EXERCISE
Where the string "will" occurs in a line of the data below, that line should be copied.

EXERCISE DATA Block Start

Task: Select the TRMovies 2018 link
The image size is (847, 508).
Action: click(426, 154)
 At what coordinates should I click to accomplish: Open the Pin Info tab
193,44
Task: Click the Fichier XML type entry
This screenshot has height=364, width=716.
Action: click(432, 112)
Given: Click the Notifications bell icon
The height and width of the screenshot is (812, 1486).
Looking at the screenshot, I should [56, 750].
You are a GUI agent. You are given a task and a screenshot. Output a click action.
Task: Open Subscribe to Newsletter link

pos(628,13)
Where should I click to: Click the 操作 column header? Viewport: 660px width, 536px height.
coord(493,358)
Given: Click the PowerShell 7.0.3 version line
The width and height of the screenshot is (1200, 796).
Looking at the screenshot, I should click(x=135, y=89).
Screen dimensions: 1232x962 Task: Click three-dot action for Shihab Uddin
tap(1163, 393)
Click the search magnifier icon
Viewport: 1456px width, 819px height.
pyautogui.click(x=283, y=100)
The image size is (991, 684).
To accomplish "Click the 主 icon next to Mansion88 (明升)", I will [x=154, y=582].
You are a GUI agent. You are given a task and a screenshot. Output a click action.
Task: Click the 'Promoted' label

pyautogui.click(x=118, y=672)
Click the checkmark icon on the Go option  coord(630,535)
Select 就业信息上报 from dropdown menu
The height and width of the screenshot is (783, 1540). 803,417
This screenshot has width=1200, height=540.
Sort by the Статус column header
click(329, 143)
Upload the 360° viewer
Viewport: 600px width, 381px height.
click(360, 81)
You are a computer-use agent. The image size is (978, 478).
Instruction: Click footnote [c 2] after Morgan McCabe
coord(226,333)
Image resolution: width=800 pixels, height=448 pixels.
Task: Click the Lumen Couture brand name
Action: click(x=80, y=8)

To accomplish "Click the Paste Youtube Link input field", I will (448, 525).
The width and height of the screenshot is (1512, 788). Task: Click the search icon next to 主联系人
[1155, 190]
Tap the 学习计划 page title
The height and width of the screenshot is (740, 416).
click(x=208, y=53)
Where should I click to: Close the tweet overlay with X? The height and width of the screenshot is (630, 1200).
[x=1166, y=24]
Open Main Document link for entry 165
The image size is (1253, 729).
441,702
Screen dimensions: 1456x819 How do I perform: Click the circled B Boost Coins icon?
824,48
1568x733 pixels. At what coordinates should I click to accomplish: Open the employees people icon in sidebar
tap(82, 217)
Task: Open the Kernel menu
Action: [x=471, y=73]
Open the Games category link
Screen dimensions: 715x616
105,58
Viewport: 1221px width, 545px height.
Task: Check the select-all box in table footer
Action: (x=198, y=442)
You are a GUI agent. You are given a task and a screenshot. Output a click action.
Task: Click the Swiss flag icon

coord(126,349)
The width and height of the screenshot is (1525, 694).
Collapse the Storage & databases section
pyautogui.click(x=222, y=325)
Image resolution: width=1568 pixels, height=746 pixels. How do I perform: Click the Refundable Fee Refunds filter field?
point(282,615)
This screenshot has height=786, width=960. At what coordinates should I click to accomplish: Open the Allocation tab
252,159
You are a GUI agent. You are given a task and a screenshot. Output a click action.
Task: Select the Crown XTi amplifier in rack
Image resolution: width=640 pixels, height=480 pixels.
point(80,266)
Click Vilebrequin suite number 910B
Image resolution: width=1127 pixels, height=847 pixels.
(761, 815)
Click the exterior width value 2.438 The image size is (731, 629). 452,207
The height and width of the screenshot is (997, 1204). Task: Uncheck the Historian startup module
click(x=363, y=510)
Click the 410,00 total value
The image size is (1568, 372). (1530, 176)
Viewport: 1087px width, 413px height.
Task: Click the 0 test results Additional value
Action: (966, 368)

EXERCISE DATA Block End

OUTPUT FOR THIS TASK
To accomplish "Click the 主 icon next to Mansion88 (明升)", I will [x=154, y=582].
To accomplish "Click the Paste Youtube Link input field", I will (448, 525).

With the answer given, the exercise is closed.